Furthermore, the timing update transaction also becomes able to refer to the timing table 1214. This is because the ID of the timing update transaction was recorded in the exclusive management table 1215 before the ID of transaction B. The timing update transaction refers to the timing table 1214 (S1012), and establishes a reference denied/update denied status in the exclusive management table 1215. The timing update transaction writes the required portion of the time indicated by the timer in the computer (for example, the year, month and day if the time is expressed in terms of year, month, day and seconds), as a new time code, over the time code that was previously written in the timing table 1214 (S1013). The processing of the timing update transaction is then established, a COMMIT is issued (S1014), and the exclusive status is released.
When the exclusive status is released, transaction B, which is reserved next in the exclusive management table 1215, references the timing table (S1022). Transaction B establishes a reference permitted/update denied status in the exclusive management table 1215, and obtains a new time code (for example, Oct. 17, 2003) stated in the timing table 1214. Processing of transaction B is then established and a COMMIT is issued (S1023).
By means of this sequence of processing, it is possible to cancel a transaction having a COMMIT log which is after the COMMIT log of the timing update transaction.
A fourth embodiment was described above. In this fourth embodiment, startup of data staticization processing 26 (see FIG. 19) may be implemented at a time that is sufficiently later than the boundary between the first time band (for example, the time band handled on that day) and the second time band (for example, the time band handled on the next day). In this way, although a greater number of transactions to be handled on the next day are stored in the replication data base 25, the transactions handled on that day are copied reliably to the replication data base 25.
Various preferred embodiments of the present invention were described above, but these are merely examples for explaining the present invention, and the scope of the present invention is not limited in any way to these embodiments.
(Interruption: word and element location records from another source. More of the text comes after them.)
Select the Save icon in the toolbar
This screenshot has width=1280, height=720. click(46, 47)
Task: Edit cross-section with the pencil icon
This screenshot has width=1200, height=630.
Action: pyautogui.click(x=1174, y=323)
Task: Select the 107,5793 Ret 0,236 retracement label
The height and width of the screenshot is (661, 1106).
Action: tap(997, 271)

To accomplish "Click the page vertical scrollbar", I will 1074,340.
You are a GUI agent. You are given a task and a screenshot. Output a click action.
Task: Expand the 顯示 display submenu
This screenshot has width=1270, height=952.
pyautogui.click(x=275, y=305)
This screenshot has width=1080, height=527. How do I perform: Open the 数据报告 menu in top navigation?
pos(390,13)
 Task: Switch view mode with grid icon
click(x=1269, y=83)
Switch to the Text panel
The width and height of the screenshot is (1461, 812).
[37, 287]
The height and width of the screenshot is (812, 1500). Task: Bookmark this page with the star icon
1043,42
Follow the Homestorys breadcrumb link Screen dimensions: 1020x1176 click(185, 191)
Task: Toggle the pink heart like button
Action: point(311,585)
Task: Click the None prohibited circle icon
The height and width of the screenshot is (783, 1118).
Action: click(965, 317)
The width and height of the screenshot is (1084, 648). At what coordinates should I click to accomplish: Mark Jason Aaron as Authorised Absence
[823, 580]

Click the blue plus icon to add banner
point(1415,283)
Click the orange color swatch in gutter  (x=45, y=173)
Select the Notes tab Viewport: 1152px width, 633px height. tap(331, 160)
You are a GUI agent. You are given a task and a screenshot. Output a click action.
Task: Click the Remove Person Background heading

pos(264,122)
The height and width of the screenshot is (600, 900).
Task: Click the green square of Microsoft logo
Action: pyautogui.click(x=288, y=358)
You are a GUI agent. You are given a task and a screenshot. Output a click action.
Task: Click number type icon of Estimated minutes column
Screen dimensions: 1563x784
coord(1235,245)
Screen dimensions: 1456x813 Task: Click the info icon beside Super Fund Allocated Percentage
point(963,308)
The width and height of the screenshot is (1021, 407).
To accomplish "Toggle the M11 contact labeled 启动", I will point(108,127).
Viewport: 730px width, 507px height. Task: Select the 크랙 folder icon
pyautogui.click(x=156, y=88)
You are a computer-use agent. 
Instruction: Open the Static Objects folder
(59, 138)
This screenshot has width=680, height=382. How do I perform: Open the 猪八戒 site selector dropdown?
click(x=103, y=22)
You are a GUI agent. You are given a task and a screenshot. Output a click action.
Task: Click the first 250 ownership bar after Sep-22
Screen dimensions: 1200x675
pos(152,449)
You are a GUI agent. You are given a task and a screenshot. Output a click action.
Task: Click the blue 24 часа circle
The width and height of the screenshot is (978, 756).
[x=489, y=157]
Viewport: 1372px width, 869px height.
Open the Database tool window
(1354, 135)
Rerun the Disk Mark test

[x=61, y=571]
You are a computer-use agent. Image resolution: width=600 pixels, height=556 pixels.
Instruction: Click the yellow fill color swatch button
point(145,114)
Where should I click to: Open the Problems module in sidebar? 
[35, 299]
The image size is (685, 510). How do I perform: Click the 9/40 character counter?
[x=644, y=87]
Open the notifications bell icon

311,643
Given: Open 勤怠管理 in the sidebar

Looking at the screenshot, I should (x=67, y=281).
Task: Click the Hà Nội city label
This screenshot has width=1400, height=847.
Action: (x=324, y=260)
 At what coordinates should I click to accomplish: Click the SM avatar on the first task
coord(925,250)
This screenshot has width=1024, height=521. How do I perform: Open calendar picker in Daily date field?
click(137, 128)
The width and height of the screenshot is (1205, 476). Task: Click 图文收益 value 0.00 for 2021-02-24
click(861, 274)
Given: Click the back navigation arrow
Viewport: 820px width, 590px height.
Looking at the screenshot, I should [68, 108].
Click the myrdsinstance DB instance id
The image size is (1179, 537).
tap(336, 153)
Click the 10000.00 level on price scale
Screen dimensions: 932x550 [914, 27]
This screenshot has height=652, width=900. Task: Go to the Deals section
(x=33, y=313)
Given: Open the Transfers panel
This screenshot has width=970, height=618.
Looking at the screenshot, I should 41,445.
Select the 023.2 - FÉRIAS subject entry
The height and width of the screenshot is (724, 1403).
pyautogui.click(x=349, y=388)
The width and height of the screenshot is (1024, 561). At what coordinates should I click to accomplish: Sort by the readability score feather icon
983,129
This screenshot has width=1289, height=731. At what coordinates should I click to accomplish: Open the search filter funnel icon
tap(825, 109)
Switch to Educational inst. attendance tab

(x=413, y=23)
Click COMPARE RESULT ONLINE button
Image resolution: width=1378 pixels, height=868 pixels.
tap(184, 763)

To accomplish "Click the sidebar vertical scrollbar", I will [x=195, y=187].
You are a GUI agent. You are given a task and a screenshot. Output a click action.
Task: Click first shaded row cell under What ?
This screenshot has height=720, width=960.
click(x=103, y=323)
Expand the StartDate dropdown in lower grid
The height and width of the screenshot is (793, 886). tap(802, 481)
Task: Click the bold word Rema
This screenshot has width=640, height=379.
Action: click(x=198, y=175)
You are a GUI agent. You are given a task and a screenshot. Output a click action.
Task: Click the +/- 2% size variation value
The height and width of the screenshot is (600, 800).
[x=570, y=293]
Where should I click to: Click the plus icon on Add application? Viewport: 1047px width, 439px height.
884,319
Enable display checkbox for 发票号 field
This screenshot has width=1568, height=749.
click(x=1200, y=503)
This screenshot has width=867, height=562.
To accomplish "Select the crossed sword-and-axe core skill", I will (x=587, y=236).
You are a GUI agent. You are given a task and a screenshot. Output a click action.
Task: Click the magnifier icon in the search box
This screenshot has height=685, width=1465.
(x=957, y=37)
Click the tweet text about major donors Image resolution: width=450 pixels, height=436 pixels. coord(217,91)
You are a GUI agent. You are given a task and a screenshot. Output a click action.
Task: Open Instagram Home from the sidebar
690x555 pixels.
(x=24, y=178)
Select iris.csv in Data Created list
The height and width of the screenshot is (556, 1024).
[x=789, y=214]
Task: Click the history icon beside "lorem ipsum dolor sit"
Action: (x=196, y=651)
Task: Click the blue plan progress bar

The present invention may be implemented in various other modes.

Claims

1. A data processing method, comprising:

a step of storing a first transaction belonging to a first time band in a first data base;

a step of storing said first transaction stored in said first data base, in a second data base which is synchronized with said first data base;

a step of storing a second transaction belonging to a second time band in said first data base,

wherein said first time band and said second time band are consecutive time bands and span a reference time,

wherein the second transaction is consecutively executed after execution of the first transaction, and

wherein the first transaction and the second transaction belong to the same application process;

a step of storing said second transaction stored in said first data base, in said second data base which is synchronized with said first data base;

a step of starting a staticized state which cancels the start of transaction processing, at or after the start of said second time band;

a step of releasing the synchronization between said first data base and said second data base, after the start of said staticized state;

a step of terminating said staticized state after releasing said synchronization;

a step of inputting condition information indicating a condition for belonging to the second time band; and

a step of deleting a second transaction which matches said input condition information, from said second data base.

2. The data processing method according to claim 1, wherein:

in the step of starting said staticized state, said staticized state starts after processing of the last first transaction.